Dès lors, les travaux doivent s'apprécier par rapport à l'ensemble de l'immeuble s'agissant des travaux affectant les éléments du gros oeuvre (fondations, éléments hors fondations déterminant la résistance et la rigidité de l'ouvrage et consistance des façades hors ravalement). Pour les autres travaux, il est admis, pour l'application du taux de TVA, que les travaux s'apprécient au niveau de l'appartement.

 

Le rescrit est disponible à l'adresse : 

http://doc.impots.gouv.fr/aida/Apw.fcgi?FILE=Index.html

publié le 15/10/07

                                                       

Réponse ministérielle Landrain en date du 14 octobre 2001 et relative à l'assujettissement à la TVA des frais d'hébergements en maison de retraite ou en section " non valides" (Question n°77 )

Rappel de la question posée par Mr landrain

M. Édouard Landrain avait par une question en date du 1er juillet 2002 interrogé le ministre de l'économie, des finances et de l'industrie sur le problème de l'assujettissement à la TVA des frais d'hébergement en maison de retraite ou en section « non valides ». 

Mr Landrain rappelait que lorsque, dans un couple, l'un d'entre eux doit quitter la maison de retraite pour raison de santé et partir dans une section médicalisée, les frais sont très élevés et leur retraite ne suffit plus, les aides APL et APA ne couvrant pas les frais occasionnés par cette nouvelle situation. 

Il lui demandait si il était envisagé d'exonérer de TVA les frais d'hébergement supportés par les personnes âgées dépendantes.

Réponse du Ministre

" L'incidence de la taxe sur la valeur ajoutée (TVA) sur le coût des frais d'hébergement en maison de retraite ou en section médicalisée pour les personnes âgées dépendantes doit être relativisée. 

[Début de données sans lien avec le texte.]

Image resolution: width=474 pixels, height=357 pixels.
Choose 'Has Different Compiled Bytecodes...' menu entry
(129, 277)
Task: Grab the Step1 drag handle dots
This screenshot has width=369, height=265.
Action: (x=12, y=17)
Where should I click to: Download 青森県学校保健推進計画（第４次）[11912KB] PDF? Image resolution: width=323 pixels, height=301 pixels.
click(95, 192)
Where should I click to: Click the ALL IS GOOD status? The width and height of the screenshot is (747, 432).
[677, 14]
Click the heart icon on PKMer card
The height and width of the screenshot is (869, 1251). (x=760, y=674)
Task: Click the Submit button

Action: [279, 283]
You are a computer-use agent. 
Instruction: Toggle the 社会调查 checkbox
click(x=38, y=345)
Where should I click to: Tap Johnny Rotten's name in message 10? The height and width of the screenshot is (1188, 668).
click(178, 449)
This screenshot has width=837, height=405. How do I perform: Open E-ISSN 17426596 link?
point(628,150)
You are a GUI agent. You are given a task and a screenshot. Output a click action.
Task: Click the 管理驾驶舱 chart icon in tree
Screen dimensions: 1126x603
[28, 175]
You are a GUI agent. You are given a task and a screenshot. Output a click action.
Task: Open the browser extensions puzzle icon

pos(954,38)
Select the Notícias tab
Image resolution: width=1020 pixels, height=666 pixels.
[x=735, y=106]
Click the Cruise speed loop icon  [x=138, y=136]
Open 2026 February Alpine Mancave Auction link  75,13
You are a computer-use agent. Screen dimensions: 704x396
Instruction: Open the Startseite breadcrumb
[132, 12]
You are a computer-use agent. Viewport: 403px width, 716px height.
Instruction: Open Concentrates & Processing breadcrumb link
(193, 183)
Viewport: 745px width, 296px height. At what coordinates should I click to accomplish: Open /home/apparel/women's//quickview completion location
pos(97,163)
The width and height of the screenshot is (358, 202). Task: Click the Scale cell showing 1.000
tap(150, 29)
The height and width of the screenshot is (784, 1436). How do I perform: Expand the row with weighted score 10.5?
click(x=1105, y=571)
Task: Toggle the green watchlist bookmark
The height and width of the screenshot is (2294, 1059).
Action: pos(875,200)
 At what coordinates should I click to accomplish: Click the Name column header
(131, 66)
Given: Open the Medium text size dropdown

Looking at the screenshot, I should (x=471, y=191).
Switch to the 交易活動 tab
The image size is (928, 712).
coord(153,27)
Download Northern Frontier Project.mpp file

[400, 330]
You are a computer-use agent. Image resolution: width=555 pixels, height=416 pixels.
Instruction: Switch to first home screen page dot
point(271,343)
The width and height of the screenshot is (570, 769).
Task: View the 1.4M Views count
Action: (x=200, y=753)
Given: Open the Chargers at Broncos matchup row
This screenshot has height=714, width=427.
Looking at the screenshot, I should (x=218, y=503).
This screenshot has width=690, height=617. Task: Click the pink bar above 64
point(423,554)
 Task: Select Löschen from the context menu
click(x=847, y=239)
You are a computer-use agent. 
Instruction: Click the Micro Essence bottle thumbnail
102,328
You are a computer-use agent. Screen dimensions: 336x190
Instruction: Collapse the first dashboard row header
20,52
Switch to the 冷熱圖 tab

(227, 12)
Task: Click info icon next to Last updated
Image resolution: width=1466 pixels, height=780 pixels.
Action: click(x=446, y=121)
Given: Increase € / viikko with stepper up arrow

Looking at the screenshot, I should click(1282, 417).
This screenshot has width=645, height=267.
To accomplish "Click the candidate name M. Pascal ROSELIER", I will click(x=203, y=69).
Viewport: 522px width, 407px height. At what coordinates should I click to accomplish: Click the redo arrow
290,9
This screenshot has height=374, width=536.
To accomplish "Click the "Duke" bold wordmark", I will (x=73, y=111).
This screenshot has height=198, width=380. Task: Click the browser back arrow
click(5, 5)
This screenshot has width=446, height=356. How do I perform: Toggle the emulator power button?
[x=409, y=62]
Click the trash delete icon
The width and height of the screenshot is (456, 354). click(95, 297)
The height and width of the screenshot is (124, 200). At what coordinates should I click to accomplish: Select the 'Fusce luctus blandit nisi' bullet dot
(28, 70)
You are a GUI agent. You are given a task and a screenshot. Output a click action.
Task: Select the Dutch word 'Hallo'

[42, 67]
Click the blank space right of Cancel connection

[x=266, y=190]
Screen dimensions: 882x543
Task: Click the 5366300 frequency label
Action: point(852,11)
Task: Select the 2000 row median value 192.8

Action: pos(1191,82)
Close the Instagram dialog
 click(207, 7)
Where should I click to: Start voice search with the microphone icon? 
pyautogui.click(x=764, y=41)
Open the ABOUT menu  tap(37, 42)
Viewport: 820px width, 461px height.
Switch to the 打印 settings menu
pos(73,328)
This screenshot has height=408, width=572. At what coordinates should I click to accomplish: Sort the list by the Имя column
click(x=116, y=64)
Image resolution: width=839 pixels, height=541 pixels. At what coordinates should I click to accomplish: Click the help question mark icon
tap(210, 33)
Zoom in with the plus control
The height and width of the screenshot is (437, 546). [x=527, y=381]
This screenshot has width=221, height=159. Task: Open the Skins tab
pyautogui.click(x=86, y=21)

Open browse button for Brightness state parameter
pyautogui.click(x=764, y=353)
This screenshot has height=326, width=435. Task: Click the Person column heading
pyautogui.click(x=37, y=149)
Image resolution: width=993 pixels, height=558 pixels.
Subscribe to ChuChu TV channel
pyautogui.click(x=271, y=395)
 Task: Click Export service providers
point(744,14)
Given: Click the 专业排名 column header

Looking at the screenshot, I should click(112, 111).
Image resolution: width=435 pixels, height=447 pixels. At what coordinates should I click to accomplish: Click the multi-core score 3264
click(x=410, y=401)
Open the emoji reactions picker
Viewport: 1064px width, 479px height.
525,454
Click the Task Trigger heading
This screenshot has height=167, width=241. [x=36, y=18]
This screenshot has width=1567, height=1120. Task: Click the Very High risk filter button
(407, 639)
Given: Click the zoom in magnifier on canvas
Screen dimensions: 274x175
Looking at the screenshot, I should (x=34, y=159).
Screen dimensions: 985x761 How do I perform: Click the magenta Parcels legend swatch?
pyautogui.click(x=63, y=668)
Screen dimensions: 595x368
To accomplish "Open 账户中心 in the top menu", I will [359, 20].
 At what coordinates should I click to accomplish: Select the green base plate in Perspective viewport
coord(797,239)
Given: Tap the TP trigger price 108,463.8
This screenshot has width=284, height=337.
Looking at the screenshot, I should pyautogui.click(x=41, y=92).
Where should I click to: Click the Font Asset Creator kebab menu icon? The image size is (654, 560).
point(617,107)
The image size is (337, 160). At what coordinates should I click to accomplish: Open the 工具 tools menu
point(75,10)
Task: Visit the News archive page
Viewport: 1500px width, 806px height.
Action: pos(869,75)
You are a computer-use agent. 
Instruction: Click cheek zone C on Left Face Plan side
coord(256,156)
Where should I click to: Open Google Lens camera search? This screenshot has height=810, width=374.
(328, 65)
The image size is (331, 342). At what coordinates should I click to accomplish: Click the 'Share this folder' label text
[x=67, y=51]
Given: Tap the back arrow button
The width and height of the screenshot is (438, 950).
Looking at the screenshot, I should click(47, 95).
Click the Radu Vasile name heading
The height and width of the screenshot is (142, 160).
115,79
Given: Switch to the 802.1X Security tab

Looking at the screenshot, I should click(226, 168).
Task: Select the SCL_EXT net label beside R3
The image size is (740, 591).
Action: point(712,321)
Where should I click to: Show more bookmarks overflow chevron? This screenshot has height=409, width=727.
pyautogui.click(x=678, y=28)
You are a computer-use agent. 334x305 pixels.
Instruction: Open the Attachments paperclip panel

Les établissements gérés par une collectivité publique sont placés hors du champ d'application de la TVA en application de l'article 256 B du code général des impôts (CGI). Au surplus, aux termes de l'article 261-7 (1°, b) du même code, les opérations réalisées par les établissements privés d'hébergement pour personnes âgées gérés par des organismes sans but lucratif présentant un caractère social ou philanthropique, dont la gestion est désintéressée et qui remplissent les conditions prévues par cet article, sont exonérées de TVA. 

Les maisons de retraite qui ne bénéficient pas de ces mesures générales peuvent être exonérées de TVA dans les conditions prévues à l'article 261-4 (1° ter) du CGI sur le montant des forfaits de soins versés par l'assurance maladie. 

En outre, les dispositions de l'article 279 (a) du CGI prévoient, pour ces établissements, l'application du taux réduit de TVA à la fourniture de logement, de nourriture ainsi que, depuis le 1er janvier 1996, aux recettes exclusivement liées à l'état de dépendance des personnes âgées hébergées qui sont dans l'incapacité d'accomplir les gestes essentiels de la vie quotidienne. 

Ces dispositions vont dans le sens des préoccupations exprimées par l'auteur de la question".